-- Collected data entries --
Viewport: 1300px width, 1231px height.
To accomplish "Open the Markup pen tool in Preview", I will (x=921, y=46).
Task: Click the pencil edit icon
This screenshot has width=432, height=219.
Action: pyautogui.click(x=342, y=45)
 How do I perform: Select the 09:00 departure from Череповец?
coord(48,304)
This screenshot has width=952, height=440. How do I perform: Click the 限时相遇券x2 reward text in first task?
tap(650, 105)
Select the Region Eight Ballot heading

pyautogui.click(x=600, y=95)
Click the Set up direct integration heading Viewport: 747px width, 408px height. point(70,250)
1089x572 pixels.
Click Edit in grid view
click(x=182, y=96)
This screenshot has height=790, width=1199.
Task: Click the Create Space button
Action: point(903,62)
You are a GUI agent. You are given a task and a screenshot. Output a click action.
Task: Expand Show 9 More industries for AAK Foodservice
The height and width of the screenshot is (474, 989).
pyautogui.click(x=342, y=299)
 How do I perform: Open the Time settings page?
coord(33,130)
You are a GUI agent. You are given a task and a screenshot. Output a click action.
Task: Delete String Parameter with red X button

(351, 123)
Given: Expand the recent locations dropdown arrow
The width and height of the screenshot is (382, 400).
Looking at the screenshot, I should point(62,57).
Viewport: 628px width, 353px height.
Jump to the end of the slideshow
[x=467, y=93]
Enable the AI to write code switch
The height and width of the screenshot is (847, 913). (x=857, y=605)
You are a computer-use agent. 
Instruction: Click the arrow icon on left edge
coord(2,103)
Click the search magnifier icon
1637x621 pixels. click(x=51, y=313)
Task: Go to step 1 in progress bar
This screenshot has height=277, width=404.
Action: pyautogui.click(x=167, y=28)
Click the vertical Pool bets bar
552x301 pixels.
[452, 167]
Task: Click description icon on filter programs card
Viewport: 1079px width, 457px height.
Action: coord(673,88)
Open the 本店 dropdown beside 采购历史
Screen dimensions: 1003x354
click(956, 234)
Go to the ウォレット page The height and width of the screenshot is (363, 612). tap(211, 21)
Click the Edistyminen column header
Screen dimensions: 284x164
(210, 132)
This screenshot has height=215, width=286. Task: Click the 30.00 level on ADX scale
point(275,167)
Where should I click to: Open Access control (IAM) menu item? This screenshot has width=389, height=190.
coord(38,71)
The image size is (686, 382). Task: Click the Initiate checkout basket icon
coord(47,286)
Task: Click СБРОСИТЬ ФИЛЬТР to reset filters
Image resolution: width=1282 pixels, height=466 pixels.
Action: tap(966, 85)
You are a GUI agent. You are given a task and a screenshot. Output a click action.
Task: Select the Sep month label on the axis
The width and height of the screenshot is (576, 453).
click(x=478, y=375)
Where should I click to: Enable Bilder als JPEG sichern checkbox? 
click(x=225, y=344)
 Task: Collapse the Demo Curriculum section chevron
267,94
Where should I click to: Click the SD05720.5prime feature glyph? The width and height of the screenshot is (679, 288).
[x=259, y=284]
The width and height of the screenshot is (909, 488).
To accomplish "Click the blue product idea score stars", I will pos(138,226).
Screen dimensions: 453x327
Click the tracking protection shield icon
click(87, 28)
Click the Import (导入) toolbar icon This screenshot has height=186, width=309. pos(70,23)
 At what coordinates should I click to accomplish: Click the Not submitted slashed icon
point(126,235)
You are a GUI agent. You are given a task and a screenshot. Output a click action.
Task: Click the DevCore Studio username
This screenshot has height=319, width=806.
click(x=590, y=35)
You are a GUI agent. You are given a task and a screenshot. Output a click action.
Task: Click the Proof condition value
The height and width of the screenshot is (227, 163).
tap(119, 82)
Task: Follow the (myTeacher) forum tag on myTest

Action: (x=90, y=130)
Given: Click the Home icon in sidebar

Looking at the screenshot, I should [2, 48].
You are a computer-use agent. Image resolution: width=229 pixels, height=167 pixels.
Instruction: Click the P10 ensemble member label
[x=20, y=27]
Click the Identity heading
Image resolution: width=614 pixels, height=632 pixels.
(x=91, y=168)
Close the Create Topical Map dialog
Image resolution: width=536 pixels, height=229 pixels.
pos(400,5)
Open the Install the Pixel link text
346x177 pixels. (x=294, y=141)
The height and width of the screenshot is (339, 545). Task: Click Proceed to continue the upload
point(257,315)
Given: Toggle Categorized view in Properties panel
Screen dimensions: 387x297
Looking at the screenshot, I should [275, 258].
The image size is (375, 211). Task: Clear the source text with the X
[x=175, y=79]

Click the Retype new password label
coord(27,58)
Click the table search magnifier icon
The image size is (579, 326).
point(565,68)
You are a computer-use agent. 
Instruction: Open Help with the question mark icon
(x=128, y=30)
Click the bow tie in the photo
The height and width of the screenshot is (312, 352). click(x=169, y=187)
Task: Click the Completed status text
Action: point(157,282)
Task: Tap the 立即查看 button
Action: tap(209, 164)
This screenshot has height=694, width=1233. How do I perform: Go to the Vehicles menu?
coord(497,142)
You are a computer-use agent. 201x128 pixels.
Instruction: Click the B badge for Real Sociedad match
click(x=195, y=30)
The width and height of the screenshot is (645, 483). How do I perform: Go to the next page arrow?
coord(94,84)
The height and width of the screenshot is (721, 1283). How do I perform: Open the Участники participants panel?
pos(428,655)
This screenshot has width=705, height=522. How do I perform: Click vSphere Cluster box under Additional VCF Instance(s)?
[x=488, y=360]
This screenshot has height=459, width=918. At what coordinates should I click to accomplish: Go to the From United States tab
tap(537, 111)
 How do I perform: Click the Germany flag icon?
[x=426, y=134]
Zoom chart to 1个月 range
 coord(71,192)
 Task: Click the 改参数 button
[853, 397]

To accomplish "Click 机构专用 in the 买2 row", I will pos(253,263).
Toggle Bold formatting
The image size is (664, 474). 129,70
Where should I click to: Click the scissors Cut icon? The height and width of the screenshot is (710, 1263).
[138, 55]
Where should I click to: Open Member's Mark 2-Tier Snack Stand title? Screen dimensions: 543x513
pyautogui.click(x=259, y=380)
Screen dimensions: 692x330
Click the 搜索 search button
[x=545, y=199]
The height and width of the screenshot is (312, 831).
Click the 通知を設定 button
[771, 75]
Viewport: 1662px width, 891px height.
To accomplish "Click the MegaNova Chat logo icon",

-- Problem to solve --
Output the entries above exactly, please, with nothing dropped.

-- Exercise response --
Viewport: 1300px width, 1231px height.
To accomplish "Open the Markup pen tool in Preview", I will (x=921, y=46).
Task: Click the pencil edit icon
This screenshot has width=432, height=219.
Action: pyautogui.click(x=342, y=45)
 How do I perform: Select the 09:00 departure from Череповец?
coord(48,304)
This screenshot has width=952, height=440. How do I perform: Click the 限时相遇券x2 reward text in first task?
tap(650, 105)
Select the Region Eight Ballot heading

pyautogui.click(x=600, y=95)
Click the Set up direct integration heading Viewport: 747px width, 408px height. point(70,250)
1089x572 pixels.
Click Edit in grid view
click(x=182, y=96)
This screenshot has height=790, width=1199.
Task: Click the Create Space button
Action: point(903,62)
You are a GUI agent. You are given a task and a screenshot. Output a click action.
Task: Expand Show 9 More industries for AAK Foodservice
The height and width of the screenshot is (474, 989).
pyautogui.click(x=342, y=299)
 How do I perform: Open the Time settings page?
coord(33,130)
You are a GUI agent. You are given a task and a screenshot. Output a click action.
Task: Delete String Parameter with red X button

(351, 123)
Given: Expand the recent locations dropdown arrow
The width and height of the screenshot is (382, 400).
Looking at the screenshot, I should point(62,57).
Viewport: 628px width, 353px height.
Jump to the end of the slideshow
[x=467, y=93]
Enable the AI to write code switch
The height and width of the screenshot is (847, 913). (x=857, y=605)
You are a computer-use agent. 
Instruction: Click the arrow icon on left edge
coord(2,103)
Click the search magnifier icon
1637x621 pixels. click(x=51, y=313)
Task: Go to step 1 in progress bar
This screenshot has height=277, width=404.
Action: pyautogui.click(x=167, y=28)
Click the vertical Pool bets bar
552x301 pixels.
[452, 167]
Task: Click description icon on filter programs card
Viewport: 1079px width, 457px height.
Action: coord(673,88)
Open the 本店 dropdown beside 采购历史
Screen dimensions: 1003x354
click(956, 234)
Go to the ウォレット page The height and width of the screenshot is (363, 612). tap(211, 21)
Click the Edistyminen column header
Screen dimensions: 284x164
(210, 132)
This screenshot has height=215, width=286. Task: Click the 30.00 level on ADX scale
point(275,167)
Where should I click to: Open Access control (IAM) menu item? This screenshot has width=389, height=190.
coord(38,71)
The image size is (686, 382). Task: Click the Initiate checkout basket icon
coord(47,286)
Task: Click СБРОСИТЬ ФИЛЬТР to reset filters
Image resolution: width=1282 pixels, height=466 pixels.
Action: tap(966, 85)
You are a GUI agent. You are given a task and a screenshot. Output a click action.
Task: Select the Sep month label on the axis
The width and height of the screenshot is (576, 453).
click(x=478, y=375)
Where should I click to: Enable Bilder als JPEG sichern checkbox? 
click(x=225, y=344)
 Task: Collapse the Demo Curriculum section chevron
267,94
Where should I click to: Click the SD05720.5prime feature glyph? The width and height of the screenshot is (679, 288).
[x=259, y=284]
The width and height of the screenshot is (909, 488).
To accomplish "Click the blue product idea score stars", I will pos(138,226).
Screen dimensions: 453x327
Click the tracking protection shield icon
click(87, 28)
Click the Import (导入) toolbar icon This screenshot has height=186, width=309. pos(70,23)
 At what coordinates should I click to accomplish: Click the Not submitted slashed icon
point(126,235)
You are a GUI agent. You are given a task and a screenshot. Output a click action.
Task: Click the DevCore Studio username
This screenshot has height=319, width=806.
click(x=590, y=35)
You are a GUI agent. You are given a task and a screenshot. Output a click action.
Task: Click the Proof condition value
The height and width of the screenshot is (227, 163).
tap(119, 82)
Task: Follow the (myTeacher) forum tag on myTest

Action: (x=90, y=130)
Given: Click the Home icon in sidebar

Looking at the screenshot, I should [2, 48].
You are a computer-use agent. Image resolution: width=229 pixels, height=167 pixels.
Instruction: Click the P10 ensemble member label
[x=20, y=27]
Click the Identity heading
Image resolution: width=614 pixels, height=632 pixels.
(x=91, y=168)
Close the Create Topical Map dialog
Image resolution: width=536 pixels, height=229 pixels.
pos(400,5)
Open the Install the Pixel link text
346x177 pixels. (x=294, y=141)
The height and width of the screenshot is (339, 545). Task: Click Proceed to continue the upload
point(257,315)
Given: Toggle Categorized view in Properties panel
Screen dimensions: 387x297
Looking at the screenshot, I should [275, 258].
The image size is (375, 211). Task: Clear the source text with the X
[x=175, y=79]

Click the Retype new password label
coord(27,58)
Click the table search magnifier icon
The image size is (579, 326).
point(565,68)
You are a computer-use agent. 
Instruction: Open Help with the question mark icon
(x=128, y=30)
Click the bow tie in the photo
The height and width of the screenshot is (312, 352). click(x=169, y=187)
Task: Click the Completed status text
Action: point(157,282)
Task: Tap the 立即查看 button
Action: tap(209, 164)
This screenshot has height=694, width=1233. How do I perform: Go to the Vehicles menu?
coord(497,142)
You are a computer-use agent. 201x128 pixels.
Instruction: Click the B badge for Real Sociedad match
click(x=195, y=30)
The width and height of the screenshot is (645, 483). How do I perform: Go to the next page arrow?
coord(94,84)
The height and width of the screenshot is (721, 1283). How do I perform: Open the Участники participants panel?
pos(428,655)
This screenshot has width=705, height=522. How do I perform: Click vSphere Cluster box under Additional VCF Instance(s)?
[x=488, y=360]
This screenshot has height=459, width=918. At what coordinates should I click to accomplish: Go to the From United States tab
tap(537, 111)
 How do I perform: Click the Germany flag icon?
[x=426, y=134]
Zoom chart to 1个月 range
 coord(71,192)
 Task: Click the 改参数 button
[853, 397]

To accomplish "Click 机构专用 in the 买2 row", I will pos(253,263).
Toggle Bold formatting
The image size is (664, 474). 129,70
Where should I click to: Click the scissors Cut icon? The height and width of the screenshot is (710, 1263).
[138, 55]
Where should I click to: Open Member's Mark 2-Tier Snack Stand title? Screen dimensions: 543x513
pyautogui.click(x=259, y=380)
Screen dimensions: 692x330
Click the 搜索 search button
[x=545, y=199]
The height and width of the screenshot is (312, 831).
Click the 通知を設定 button
[771, 75]
Viewport: 1662px width, 891px height.
To accomplish "Click the MegaNova Chat logo icon",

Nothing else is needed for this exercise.